-- WRITTEN INSTRUCTION 1 --
According to the excerpt on clean air progress, by what percentage have airborne lead levels declined since 1970?

It is clear that substantial environmental
progress has been made since the adoption of major control statutes. Using clean air progress as an example, we
can see measurable success. An analysis
of federal government data earlier this year demonstrates astounding
reductions. The analysis tracks air
quality gains and energy consumption during the 30‑year period from 1970‑1999.
It is derived solely from data produced by the U.S. Environmental Protection
Agency (EPA) and the Energy Information Administration (EIA) of the U.S.
Department of Energy.
The nationwide data show that since 1970:
_ Carbon monoxide (CO) levels have dropped 28
percent;
_ Sulfur dioxide (SO2) levels have decreased 39
percent;
_ Volatile organic compound (VOC) levels have
declined 42 percent;
_ Particulate matter (PM‑10) levels have
fallen 75 percent;
_ Airborne lead levels have declined 98
percent; and
_ Overall energy consumption has increased 41
percent ‑ by sectors, commercial energy consumption grew by 80 percent,
residential energy by 34 percent, and industrial energy consumption by 21
percent.[1]
Senator Boxer, these gains are evident even
in challenging air emission situations, such as your own State of California.
As Peter Venturi, a California State Air Resources Board official stated at a
recent EPA hearing in Sacramento, "The system is working," noting
that smog-forming emissions from businesses in the state have declined by 50%
in the past 20 years despite a 40% increase in population and commensurate
industry growth.[2]
The acid rain reductions, contained in Title
IV of the l990 CAAA, are of special importance because they in part serve as a
model for the Administration's recent Clear Skies Initiative and for
legislation pending before this Committee. Title IV has, by all accounts, been
highly successful. Gregg Easterbrook, a senior editor at the New Republic,
wrote last summer that the results have been "spectacular. Acid rain
levels fell sharply during the 90's, even as coal combustion (its main cause)

-- WRITTEN INSTRUCTION 2 --
In the records, substitute "GAME SCHEDULE" for "GAME LOG" in the lines starting at the one containing "HISTORY (775, 159)" and ending at the one containing "STATS (492, 159)". Give back only those lines, with everything else unchanged.

Records of target coordinates:
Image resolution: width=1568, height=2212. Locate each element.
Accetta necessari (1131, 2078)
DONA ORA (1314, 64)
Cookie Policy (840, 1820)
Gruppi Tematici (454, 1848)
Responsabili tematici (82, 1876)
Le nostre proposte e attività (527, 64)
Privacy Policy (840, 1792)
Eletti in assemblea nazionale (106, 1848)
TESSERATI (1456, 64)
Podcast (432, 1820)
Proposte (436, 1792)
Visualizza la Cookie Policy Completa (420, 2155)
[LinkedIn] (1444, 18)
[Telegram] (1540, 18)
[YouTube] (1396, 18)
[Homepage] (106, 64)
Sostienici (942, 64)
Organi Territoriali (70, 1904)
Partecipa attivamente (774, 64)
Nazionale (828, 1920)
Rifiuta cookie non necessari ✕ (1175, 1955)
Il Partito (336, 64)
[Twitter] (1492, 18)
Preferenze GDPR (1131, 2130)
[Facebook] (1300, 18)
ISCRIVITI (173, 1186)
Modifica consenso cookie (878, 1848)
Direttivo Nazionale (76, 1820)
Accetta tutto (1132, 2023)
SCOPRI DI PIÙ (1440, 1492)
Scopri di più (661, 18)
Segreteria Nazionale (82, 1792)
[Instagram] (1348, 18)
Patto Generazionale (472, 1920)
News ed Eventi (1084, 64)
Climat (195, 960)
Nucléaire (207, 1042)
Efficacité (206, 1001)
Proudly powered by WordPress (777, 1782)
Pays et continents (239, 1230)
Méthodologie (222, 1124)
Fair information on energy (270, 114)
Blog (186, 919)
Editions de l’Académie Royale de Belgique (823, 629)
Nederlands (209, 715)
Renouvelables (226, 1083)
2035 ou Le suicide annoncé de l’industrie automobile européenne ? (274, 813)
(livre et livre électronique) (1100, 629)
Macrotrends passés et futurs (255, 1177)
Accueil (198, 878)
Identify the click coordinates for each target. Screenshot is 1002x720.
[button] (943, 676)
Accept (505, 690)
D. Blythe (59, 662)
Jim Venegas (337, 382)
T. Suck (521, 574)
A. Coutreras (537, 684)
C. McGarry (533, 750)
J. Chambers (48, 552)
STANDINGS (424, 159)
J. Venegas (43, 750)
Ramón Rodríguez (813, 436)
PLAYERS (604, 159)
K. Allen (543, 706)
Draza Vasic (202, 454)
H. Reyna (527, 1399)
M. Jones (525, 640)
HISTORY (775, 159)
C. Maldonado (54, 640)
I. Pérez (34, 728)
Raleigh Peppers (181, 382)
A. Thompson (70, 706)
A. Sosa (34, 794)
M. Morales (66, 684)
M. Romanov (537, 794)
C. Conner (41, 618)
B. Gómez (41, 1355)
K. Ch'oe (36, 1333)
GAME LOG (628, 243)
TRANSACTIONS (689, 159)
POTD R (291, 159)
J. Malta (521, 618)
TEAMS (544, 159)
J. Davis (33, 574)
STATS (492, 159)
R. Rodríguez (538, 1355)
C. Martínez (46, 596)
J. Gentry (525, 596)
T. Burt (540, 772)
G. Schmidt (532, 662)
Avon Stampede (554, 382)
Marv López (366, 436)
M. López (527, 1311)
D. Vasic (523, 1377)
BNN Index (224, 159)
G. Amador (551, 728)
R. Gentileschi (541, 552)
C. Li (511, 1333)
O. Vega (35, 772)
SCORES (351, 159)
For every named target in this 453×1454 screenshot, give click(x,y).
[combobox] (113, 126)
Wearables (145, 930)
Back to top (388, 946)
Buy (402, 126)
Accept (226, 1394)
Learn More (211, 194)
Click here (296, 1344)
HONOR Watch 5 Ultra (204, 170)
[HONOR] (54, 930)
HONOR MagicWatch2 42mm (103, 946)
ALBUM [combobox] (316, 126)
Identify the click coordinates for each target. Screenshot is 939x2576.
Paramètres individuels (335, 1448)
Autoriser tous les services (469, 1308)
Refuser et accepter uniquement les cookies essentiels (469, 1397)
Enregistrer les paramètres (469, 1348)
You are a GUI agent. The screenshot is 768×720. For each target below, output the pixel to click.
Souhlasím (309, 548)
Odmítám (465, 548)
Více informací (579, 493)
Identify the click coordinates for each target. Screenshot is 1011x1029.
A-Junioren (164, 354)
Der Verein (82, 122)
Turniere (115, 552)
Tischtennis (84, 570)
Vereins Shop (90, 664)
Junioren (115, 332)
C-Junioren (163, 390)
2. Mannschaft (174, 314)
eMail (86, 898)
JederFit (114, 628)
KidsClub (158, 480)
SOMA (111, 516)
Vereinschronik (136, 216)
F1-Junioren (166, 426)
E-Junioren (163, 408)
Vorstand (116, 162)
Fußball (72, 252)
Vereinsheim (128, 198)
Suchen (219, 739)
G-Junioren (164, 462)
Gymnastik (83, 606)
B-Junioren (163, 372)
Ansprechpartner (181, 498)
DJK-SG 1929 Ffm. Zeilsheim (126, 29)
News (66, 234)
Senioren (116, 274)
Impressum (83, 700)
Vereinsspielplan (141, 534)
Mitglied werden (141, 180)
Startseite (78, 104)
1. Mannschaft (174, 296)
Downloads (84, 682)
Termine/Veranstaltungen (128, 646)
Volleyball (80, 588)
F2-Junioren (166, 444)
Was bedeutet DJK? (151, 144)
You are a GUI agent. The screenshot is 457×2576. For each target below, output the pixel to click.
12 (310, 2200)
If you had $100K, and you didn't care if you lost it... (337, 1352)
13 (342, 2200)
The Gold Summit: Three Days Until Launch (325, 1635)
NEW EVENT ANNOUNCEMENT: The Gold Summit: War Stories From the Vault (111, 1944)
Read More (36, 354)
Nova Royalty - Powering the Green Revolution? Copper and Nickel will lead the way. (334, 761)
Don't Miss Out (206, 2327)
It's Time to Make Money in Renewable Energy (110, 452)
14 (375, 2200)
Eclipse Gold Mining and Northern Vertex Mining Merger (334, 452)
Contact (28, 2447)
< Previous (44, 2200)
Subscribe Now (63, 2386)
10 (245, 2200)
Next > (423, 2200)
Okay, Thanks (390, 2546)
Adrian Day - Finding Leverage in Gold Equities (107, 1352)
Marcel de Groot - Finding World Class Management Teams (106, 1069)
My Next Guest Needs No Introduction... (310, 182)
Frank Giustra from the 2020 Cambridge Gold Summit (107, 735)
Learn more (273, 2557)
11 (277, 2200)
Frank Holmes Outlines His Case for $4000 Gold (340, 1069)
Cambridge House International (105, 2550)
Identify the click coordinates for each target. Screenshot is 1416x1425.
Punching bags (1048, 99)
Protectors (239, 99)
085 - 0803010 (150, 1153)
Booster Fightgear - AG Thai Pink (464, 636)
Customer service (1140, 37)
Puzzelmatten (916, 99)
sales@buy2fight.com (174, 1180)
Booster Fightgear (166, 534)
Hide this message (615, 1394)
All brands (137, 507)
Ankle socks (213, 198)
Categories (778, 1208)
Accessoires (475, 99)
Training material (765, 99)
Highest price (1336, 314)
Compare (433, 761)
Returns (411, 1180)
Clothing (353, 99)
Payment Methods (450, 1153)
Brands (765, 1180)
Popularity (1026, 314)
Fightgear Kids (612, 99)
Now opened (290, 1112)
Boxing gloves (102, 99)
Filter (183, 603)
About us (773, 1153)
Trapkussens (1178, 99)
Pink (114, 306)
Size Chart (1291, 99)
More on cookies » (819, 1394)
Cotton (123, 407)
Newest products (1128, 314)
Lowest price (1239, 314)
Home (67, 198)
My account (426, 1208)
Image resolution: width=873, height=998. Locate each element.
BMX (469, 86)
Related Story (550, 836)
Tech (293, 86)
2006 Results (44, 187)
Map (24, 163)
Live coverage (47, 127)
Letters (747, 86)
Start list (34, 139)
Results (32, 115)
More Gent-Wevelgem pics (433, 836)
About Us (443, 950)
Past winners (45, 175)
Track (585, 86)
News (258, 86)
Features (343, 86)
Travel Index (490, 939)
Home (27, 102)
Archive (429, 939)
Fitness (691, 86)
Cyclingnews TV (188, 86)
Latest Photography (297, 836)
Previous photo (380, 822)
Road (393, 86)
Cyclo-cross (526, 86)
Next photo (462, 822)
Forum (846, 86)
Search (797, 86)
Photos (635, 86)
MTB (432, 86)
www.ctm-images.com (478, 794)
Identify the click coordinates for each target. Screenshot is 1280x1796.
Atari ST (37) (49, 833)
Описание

-- PROBLEM SOLUTION 1 --
98 percent

-- PROBLEM SOLUTION 2 --
HISTORY (775, 159)
C. Maldonado (54, 640)
I. Pérez (34, 728)
Raleigh Peppers (181, 382)
A. Thompson (70, 706)
A. Sosa (34, 794)
M. Morales (66, 684)
M. Romanov (537, 794)
C. Conner (41, 618)
B. Gómez (41, 1355)
K. Ch'oe (36, 1333)
GAME SCHEDULE (628, 243)
TRANSACTIONS (689, 159)
POTD R (291, 159)
J. Malta (521, 618)
TEAMS (544, 159)
J. Davis (33, 574)
STATS (492, 159)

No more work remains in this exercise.